## [The problem]
Write out each line of the records that has "page" in it.

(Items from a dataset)
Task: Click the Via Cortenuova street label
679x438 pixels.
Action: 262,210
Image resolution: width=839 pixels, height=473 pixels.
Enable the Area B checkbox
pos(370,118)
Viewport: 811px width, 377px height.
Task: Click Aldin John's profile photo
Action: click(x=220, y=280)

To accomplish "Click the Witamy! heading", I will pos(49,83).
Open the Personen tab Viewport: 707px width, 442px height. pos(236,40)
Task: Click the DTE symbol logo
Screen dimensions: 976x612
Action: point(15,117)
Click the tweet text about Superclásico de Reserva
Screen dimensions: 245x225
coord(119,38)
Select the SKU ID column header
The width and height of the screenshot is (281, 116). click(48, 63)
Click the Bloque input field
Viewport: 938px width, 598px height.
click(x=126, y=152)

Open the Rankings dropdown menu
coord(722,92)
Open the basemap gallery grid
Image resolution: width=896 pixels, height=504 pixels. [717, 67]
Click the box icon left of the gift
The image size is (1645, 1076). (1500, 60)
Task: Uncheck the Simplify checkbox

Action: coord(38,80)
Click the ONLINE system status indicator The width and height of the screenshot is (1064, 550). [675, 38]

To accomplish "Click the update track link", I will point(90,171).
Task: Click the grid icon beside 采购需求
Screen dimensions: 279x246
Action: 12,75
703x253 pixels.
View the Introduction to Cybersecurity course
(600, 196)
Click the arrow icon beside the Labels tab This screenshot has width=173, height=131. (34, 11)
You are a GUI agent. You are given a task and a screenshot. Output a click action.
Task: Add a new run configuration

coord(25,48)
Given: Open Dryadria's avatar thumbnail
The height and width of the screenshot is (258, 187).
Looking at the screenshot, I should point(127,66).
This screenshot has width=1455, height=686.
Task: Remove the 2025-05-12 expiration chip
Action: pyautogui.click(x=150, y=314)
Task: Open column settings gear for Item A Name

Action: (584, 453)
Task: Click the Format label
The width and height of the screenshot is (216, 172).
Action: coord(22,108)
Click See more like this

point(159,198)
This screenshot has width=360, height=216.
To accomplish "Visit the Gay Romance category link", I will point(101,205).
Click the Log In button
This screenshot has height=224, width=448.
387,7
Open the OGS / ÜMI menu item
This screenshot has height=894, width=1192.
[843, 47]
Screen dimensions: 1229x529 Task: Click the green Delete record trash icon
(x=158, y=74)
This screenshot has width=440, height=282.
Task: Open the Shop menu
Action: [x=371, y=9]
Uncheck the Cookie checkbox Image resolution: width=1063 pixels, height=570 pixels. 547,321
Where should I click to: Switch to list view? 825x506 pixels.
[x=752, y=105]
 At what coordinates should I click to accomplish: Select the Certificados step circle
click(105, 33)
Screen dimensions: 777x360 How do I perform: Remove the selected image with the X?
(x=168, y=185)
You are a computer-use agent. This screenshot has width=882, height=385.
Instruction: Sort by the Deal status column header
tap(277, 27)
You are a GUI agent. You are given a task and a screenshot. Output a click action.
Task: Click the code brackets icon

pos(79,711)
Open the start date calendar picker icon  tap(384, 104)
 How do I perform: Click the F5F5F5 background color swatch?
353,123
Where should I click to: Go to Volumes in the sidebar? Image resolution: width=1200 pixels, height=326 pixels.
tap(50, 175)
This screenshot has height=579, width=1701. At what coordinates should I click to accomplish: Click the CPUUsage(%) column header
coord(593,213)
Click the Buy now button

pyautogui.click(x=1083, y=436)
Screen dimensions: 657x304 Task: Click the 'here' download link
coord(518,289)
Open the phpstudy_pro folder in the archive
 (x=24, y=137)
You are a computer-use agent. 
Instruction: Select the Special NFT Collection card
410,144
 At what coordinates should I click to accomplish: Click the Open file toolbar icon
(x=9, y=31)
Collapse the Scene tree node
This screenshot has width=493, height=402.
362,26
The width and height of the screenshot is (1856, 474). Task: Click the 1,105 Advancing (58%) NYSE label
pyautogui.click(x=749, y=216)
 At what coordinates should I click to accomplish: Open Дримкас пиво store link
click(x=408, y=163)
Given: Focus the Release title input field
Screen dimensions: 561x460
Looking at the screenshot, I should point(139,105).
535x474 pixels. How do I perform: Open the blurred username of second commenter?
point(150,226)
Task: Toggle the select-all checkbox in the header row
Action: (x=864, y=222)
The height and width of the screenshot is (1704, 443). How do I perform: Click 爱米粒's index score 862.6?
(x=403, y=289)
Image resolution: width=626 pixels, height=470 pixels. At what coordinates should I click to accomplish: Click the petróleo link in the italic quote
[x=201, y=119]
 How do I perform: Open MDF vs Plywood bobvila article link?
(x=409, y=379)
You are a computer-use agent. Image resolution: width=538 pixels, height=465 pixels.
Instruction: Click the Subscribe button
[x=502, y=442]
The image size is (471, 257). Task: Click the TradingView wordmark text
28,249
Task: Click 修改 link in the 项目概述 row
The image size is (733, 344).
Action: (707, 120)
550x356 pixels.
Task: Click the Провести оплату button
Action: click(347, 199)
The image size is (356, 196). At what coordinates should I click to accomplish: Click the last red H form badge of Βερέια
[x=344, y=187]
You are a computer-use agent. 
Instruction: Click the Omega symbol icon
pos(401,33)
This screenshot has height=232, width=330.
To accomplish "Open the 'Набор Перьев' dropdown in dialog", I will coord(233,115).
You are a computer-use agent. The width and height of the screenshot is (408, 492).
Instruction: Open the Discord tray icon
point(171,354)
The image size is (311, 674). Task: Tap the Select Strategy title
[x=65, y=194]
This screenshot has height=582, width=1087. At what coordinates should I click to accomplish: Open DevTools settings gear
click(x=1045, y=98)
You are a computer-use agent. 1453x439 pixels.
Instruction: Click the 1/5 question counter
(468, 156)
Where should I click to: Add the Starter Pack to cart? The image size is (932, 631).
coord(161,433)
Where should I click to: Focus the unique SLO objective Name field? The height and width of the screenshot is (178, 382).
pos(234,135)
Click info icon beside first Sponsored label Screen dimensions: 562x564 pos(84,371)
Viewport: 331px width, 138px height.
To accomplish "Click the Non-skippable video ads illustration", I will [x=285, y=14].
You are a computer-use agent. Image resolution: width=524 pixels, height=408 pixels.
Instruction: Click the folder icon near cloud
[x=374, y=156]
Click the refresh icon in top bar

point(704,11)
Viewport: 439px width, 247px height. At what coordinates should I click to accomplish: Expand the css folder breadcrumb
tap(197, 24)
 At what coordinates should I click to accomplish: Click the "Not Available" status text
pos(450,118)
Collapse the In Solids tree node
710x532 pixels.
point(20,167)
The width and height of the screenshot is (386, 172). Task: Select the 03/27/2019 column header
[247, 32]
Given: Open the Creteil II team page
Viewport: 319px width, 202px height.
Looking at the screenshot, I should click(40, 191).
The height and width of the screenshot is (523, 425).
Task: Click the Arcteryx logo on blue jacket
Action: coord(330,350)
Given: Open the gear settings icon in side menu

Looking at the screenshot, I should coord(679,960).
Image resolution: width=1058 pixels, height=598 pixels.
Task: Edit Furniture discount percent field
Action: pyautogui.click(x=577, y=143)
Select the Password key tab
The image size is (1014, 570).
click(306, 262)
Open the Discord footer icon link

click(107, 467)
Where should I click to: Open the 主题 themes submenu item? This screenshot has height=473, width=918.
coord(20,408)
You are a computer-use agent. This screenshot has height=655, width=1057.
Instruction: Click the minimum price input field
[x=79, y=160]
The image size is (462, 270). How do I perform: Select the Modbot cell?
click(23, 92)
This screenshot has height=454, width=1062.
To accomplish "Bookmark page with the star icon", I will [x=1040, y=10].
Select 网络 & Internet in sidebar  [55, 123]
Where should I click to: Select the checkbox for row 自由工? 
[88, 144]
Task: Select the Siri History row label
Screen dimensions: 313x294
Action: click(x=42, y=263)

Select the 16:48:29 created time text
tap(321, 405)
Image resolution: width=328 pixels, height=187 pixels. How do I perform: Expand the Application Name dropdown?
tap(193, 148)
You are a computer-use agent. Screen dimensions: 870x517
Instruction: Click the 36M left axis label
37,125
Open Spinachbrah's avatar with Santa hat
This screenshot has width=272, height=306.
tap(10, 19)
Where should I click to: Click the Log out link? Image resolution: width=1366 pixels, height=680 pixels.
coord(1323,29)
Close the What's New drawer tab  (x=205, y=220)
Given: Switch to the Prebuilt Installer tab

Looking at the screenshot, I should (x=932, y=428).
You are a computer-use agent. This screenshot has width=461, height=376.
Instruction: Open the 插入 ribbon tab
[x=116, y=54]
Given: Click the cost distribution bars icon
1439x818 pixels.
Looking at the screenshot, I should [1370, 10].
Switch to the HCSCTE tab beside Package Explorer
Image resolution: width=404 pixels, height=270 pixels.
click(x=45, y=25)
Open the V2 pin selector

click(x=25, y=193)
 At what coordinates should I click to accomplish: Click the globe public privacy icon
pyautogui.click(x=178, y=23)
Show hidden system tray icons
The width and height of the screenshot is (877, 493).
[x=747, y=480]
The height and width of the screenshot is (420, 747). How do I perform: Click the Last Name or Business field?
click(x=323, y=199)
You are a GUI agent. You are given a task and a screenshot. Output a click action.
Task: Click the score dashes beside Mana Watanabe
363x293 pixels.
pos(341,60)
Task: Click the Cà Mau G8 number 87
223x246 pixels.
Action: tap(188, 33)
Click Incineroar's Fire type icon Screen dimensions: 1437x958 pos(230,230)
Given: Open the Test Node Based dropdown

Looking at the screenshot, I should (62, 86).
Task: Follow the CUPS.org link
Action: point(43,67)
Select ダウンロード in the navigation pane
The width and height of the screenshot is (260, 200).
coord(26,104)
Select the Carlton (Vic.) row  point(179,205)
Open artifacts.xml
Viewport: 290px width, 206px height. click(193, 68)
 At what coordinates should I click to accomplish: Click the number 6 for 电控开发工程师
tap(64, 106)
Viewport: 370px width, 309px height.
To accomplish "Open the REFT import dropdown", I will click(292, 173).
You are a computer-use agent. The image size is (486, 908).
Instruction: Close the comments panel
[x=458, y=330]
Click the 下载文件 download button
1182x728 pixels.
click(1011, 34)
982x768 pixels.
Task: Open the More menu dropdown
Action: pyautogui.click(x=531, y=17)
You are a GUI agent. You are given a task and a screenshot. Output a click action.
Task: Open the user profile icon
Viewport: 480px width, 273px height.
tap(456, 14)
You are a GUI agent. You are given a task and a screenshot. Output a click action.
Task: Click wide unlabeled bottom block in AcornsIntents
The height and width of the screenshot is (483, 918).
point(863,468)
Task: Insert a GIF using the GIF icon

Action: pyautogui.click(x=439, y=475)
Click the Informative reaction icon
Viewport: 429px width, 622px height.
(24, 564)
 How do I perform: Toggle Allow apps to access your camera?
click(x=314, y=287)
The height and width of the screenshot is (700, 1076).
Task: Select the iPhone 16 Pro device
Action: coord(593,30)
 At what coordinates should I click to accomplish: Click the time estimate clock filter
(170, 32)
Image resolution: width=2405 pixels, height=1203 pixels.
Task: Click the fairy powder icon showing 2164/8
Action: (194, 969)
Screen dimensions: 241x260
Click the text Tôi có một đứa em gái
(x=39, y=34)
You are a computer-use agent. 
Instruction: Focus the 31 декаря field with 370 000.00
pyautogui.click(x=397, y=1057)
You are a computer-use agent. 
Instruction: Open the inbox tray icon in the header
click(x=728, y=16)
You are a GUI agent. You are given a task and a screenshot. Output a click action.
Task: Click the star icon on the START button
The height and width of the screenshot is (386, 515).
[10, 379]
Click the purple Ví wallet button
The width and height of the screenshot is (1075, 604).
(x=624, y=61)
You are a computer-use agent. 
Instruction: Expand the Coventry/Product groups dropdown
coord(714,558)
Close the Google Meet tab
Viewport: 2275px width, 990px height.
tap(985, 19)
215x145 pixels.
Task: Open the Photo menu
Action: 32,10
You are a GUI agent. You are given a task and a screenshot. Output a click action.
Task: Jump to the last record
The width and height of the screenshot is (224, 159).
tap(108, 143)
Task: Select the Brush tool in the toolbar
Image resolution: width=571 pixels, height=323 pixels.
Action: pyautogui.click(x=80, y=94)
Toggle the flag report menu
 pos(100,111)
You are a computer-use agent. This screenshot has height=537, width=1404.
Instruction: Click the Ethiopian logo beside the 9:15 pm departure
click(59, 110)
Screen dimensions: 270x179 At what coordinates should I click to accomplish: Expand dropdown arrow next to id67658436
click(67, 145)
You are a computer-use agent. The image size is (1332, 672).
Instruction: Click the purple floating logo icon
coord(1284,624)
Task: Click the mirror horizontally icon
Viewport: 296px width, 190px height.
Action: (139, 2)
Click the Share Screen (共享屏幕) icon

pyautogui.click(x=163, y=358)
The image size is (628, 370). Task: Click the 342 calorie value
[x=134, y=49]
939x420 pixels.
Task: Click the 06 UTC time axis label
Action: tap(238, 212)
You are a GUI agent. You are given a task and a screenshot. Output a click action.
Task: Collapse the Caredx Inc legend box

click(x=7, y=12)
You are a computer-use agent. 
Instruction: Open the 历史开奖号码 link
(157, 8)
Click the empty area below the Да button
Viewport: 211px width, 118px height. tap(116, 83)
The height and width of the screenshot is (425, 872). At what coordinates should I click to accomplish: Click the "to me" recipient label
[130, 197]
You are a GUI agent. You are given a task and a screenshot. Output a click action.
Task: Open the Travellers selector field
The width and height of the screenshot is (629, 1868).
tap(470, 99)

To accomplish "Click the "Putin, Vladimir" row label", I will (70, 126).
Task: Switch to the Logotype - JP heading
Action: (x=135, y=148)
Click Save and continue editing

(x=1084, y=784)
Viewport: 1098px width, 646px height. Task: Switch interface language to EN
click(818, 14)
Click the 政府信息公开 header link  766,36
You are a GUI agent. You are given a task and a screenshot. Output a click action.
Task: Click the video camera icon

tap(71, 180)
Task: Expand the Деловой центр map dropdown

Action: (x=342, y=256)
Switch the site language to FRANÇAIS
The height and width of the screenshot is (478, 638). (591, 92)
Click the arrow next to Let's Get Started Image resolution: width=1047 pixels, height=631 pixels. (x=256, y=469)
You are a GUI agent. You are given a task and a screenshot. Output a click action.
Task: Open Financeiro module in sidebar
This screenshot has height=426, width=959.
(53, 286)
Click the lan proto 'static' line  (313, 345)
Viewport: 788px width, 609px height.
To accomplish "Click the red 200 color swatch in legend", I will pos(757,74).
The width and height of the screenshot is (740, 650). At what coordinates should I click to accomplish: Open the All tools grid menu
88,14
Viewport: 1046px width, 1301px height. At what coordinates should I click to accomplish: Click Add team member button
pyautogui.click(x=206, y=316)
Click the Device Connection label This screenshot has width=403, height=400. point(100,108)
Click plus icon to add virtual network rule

## [Output below]
Given: Open the Creteil II team page
To accomplish "Bookmark page with the star icon", I will [x=1040, y=10].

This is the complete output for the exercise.